I’ve just woken up after a night of going to Death Guild, San Francisco’s best goth night, at DNA Lounge. I reach for my phone and remember that I had resolved to delete both Instagram and Facebook the night before. So I answer a text from my sister, and an email. I put my phone down and think about the goths: all the amazing bondage outfits, the top hat monocle man stomping around on stage, the scantily dressed women in gas masks, and the league of Magic Card players sitting in a circle trading cards and eating pizza. Then go back to sleep—I am on vacation.

11 a.m.

Wake up, check my phone again. Call my sister. I receive a reminder email from John Chiaverina to start my consumer report—the irony that I’ve just deleted my two most addictive social media platforms. I have a pact with Loric Sih; we’re not getting them back till September.

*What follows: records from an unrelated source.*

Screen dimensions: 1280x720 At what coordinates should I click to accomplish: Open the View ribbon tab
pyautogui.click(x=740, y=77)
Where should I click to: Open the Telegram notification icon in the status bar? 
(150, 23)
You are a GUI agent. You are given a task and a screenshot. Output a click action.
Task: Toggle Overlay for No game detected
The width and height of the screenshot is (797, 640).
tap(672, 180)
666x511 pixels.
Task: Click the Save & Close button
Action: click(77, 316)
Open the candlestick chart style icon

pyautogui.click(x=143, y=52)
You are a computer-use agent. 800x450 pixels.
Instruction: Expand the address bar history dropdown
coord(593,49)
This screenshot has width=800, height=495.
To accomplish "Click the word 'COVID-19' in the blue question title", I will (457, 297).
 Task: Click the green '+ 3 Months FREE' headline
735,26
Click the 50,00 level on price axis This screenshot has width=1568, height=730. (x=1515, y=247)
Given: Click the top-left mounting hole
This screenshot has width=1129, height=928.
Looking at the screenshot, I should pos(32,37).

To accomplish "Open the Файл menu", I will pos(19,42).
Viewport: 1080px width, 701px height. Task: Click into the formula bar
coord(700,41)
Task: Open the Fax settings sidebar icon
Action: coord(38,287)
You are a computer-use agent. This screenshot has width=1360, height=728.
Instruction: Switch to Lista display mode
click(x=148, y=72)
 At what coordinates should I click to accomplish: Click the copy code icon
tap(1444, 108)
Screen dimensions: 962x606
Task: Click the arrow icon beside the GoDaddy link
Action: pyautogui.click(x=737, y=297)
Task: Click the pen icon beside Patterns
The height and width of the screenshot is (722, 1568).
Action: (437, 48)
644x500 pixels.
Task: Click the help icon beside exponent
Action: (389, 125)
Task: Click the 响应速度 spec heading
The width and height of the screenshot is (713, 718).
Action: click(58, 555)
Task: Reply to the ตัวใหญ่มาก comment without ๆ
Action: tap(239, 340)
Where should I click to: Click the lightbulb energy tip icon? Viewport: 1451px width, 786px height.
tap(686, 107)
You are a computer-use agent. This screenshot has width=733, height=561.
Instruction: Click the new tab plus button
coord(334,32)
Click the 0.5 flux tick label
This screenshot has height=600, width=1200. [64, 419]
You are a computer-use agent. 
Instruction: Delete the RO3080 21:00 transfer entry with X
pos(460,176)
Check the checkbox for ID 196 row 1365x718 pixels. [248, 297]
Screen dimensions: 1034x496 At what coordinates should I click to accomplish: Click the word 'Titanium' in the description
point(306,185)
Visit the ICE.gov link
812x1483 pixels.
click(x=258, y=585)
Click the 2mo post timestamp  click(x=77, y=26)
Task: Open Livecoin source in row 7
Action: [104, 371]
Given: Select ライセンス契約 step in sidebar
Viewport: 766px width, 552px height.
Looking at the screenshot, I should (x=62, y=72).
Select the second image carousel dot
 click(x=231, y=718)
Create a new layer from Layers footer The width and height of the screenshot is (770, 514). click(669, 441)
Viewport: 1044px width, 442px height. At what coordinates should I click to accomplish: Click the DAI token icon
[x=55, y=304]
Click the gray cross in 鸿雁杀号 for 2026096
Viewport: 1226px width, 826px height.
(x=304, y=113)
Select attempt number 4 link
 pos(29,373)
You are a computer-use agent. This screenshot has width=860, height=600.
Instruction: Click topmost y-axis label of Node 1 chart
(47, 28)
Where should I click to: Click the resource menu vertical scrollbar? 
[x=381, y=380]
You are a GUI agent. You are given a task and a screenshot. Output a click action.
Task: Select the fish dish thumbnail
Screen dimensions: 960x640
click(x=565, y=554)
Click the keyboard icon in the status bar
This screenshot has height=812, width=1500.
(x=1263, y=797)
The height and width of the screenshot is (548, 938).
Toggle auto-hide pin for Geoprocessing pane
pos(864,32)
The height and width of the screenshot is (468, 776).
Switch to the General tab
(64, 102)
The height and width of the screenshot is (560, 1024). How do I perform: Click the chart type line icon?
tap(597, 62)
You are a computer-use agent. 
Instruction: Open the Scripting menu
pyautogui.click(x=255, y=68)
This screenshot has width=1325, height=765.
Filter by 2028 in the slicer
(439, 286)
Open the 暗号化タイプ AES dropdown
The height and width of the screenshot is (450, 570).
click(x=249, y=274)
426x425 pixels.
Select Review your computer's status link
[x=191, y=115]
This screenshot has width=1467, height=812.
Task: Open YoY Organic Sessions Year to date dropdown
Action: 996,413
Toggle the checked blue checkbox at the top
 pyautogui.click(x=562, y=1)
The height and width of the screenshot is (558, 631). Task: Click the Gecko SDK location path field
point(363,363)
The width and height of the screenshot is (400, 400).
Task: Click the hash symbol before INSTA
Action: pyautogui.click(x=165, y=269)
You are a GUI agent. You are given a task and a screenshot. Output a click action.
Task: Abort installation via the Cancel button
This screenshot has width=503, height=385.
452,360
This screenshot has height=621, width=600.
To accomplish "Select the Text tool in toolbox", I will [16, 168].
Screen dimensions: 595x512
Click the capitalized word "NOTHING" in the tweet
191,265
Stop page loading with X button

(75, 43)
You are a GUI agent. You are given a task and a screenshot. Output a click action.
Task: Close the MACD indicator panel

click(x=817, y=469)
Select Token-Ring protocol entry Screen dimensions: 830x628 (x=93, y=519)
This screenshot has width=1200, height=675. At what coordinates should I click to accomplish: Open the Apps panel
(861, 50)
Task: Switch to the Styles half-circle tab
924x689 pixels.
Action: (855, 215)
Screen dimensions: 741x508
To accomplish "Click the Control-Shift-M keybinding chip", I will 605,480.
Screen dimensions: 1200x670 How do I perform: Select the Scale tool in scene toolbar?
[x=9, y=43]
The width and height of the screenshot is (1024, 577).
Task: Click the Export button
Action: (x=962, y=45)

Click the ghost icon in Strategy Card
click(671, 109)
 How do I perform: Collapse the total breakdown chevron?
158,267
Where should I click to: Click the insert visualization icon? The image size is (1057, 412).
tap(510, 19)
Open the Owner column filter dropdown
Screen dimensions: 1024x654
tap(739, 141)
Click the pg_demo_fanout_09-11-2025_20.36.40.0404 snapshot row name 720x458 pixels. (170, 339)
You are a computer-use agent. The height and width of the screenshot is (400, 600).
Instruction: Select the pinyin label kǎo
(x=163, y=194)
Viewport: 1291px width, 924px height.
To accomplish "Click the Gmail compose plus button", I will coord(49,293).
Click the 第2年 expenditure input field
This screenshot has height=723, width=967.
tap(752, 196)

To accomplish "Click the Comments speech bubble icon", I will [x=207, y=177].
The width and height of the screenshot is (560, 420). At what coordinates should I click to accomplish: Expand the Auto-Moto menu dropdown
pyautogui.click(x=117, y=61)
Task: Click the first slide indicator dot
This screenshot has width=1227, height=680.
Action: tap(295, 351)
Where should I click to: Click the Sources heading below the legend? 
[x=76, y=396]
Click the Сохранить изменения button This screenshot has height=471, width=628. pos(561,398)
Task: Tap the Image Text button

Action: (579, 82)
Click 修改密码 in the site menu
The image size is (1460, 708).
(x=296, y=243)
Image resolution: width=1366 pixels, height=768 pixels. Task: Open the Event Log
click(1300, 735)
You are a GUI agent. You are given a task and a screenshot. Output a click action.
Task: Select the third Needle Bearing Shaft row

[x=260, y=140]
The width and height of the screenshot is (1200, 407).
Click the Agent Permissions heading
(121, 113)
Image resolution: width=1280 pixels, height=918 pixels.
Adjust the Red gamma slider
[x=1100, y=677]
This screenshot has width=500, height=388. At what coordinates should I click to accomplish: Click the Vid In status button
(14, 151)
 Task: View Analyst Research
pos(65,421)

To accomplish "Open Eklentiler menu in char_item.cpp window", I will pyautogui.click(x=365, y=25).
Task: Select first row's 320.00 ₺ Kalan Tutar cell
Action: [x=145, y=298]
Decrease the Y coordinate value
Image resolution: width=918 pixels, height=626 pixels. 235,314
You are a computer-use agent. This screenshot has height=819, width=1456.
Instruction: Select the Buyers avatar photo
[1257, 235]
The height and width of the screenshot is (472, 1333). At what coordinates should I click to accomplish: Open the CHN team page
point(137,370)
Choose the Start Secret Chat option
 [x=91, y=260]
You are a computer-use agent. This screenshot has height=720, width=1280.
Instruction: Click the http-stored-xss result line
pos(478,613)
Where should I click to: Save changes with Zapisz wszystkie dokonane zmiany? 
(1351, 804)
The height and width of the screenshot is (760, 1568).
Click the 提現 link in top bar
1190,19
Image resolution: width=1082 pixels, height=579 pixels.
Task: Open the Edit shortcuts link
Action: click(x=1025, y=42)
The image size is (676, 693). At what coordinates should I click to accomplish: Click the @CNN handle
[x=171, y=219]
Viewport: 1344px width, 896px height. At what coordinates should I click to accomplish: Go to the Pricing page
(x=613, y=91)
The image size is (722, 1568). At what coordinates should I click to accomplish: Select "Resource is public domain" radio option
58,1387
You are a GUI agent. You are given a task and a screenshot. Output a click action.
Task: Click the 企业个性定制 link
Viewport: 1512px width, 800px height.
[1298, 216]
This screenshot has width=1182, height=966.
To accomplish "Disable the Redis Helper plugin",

I listen to Hype Williams’s Find Out What Happens When People Stop Being Polite and Start Being Real while thinking about Souxsie—I left my music hard drive in NY.

11:48 a.m.

I’m starving and I leave the house.

12:15 p.m.

I actually leave the house. I drive the 30 minutes to Sausalito to have lunch with my sister and her kids. Windows down, radio blasting, always. Here it’s 106.1 KMEL. I know the words to every song. Blaring car radio has been my biggest pastime for over a decade. I’ve always known the words to every song.

Shorty on my mind

I wish I was a little bit taller

Give it to me / that funk / that sweet / that nasty / that gushy stuff

When I move / you move / just like that

It could have been us

Bitch better have my money

I’m in the building and I’m feeling myself

I’m gonna shine homie until my heart stop

I’m driving an Acura Integra. I’ve had it since I was 16. Its quasi sporty design makes me drive like an asshole. It’s so easy to accelerate and swerve and my favorite feeling is speed. I’ve always driven like a dick in this car—it’s amazing I’m not dead.

I drive across the Golden Gate Bridge.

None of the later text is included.